TASK TO CARRY OUT
Copy every line of the listing that holds the string "will".

======== INFORMATION PROVIDED

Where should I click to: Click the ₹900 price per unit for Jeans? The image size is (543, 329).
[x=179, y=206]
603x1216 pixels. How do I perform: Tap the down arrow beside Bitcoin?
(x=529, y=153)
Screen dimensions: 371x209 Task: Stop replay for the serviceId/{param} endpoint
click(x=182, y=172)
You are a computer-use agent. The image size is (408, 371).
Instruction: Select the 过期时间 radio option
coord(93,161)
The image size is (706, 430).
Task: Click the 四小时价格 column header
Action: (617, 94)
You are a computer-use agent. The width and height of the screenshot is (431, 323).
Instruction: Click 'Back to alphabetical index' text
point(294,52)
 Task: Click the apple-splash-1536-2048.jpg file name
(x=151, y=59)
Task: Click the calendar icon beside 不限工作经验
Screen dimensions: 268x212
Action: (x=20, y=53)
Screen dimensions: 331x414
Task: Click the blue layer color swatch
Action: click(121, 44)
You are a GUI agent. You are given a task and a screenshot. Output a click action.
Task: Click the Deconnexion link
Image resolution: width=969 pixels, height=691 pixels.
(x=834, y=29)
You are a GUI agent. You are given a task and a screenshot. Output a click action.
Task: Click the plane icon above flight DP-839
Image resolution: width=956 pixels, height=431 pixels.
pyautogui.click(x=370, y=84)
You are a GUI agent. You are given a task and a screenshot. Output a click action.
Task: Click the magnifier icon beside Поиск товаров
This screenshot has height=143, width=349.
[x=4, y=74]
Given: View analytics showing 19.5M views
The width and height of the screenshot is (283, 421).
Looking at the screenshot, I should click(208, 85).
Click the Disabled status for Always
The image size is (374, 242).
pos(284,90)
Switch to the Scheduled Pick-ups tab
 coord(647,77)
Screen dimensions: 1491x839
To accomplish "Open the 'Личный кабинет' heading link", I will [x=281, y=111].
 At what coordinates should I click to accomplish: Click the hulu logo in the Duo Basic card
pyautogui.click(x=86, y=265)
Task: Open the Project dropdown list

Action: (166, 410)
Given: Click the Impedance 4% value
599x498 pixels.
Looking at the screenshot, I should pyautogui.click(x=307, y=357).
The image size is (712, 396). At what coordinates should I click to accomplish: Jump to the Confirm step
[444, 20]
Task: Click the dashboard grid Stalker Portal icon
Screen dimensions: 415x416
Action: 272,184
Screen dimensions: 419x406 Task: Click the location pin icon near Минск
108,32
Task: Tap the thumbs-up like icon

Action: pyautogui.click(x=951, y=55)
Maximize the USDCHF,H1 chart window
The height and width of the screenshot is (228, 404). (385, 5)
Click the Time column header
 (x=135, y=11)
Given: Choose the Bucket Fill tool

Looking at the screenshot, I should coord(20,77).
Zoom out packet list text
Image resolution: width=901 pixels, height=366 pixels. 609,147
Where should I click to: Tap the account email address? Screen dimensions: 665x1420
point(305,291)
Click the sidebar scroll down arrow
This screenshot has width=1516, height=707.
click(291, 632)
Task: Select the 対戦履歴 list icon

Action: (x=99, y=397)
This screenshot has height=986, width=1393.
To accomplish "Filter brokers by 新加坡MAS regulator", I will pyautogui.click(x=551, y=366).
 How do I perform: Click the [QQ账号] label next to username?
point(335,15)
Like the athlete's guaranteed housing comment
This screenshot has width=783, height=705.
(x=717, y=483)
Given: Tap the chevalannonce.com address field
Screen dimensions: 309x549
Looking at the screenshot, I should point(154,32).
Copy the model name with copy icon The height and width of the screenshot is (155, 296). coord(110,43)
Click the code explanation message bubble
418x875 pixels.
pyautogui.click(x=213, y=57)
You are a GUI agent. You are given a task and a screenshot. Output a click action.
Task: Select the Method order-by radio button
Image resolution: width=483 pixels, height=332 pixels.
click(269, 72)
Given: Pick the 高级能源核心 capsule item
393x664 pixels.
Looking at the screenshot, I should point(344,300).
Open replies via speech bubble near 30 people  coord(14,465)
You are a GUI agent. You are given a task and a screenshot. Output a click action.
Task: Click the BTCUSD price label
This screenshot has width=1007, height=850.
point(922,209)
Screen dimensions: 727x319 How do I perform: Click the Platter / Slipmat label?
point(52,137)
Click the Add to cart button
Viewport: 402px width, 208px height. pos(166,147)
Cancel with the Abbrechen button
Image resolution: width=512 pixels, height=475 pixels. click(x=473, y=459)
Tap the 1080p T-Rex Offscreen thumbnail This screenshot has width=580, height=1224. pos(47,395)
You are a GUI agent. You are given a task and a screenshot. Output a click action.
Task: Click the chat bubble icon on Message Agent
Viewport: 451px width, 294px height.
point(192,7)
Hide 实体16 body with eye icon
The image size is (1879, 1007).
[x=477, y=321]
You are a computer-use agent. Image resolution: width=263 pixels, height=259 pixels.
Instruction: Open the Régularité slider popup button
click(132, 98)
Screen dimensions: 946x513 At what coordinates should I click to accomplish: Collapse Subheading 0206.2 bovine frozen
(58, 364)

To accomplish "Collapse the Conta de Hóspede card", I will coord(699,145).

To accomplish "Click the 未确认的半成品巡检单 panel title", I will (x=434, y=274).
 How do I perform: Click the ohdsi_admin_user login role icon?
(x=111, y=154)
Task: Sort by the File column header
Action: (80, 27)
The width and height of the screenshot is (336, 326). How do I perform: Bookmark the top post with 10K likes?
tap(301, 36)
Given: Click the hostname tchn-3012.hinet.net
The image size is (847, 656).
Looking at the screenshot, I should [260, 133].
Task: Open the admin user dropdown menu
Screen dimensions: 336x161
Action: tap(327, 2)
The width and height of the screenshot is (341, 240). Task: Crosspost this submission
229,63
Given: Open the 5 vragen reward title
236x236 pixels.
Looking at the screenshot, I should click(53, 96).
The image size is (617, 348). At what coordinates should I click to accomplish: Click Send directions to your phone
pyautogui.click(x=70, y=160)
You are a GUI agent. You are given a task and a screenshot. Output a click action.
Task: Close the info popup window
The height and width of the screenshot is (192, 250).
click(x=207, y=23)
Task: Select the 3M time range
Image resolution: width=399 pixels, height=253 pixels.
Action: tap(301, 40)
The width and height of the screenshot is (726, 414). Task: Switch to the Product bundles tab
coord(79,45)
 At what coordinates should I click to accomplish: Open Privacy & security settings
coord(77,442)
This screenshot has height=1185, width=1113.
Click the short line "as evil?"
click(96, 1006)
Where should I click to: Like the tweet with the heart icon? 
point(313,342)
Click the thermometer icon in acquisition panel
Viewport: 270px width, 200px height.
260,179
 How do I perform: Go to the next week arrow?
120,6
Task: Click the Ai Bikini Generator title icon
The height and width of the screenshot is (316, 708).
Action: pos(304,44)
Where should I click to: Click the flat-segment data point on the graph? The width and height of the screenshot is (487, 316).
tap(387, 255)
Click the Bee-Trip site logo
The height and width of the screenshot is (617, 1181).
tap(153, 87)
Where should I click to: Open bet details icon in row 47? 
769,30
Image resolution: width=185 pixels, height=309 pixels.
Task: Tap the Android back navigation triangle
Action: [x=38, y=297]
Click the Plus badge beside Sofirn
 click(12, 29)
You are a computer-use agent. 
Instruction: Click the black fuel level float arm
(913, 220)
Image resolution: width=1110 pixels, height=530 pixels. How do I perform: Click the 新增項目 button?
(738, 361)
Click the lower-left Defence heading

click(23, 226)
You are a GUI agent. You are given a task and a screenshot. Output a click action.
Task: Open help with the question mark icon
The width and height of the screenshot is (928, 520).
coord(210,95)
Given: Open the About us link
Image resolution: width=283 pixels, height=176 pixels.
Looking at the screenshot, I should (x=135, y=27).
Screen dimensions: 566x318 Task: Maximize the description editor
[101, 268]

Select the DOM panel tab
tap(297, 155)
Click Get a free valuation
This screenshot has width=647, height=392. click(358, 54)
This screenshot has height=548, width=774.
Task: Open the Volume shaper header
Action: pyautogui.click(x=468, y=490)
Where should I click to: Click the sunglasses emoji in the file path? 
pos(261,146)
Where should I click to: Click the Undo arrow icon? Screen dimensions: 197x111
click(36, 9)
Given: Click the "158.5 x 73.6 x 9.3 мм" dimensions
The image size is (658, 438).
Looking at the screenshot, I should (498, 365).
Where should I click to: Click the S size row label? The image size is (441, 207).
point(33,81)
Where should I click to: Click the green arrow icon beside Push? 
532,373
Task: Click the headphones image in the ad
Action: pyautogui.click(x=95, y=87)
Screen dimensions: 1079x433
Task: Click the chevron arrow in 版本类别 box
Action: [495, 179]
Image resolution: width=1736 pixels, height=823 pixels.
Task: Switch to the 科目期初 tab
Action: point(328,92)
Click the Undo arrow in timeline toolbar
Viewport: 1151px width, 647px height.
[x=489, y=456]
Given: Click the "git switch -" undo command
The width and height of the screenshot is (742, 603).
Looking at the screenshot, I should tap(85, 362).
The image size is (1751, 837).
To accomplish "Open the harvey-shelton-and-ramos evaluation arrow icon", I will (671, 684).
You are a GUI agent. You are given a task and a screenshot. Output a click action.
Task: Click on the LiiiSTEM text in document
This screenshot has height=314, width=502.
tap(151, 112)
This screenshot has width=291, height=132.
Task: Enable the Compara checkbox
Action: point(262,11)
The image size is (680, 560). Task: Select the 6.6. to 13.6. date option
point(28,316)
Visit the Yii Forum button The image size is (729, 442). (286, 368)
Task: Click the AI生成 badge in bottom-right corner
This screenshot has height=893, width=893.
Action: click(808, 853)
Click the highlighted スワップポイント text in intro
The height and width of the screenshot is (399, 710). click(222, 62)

================

EXERCISE RESULT
To accomplish "Open the 'Личный кабинет' heading link", I will [x=281, y=111].
To accomplish "Filter brokers by 新加坡MAS regulator", I will pyautogui.click(x=551, y=366).
To accomplish "Collapse the Conta de Hóspede card", I will coord(699,145).
To accomplish "Click the 未确认的半成品巡检单 panel title", I will (x=434, y=274).
To accomplish "Open the harvey-shelton-and-ramos evaluation arrow icon", I will (671, 684).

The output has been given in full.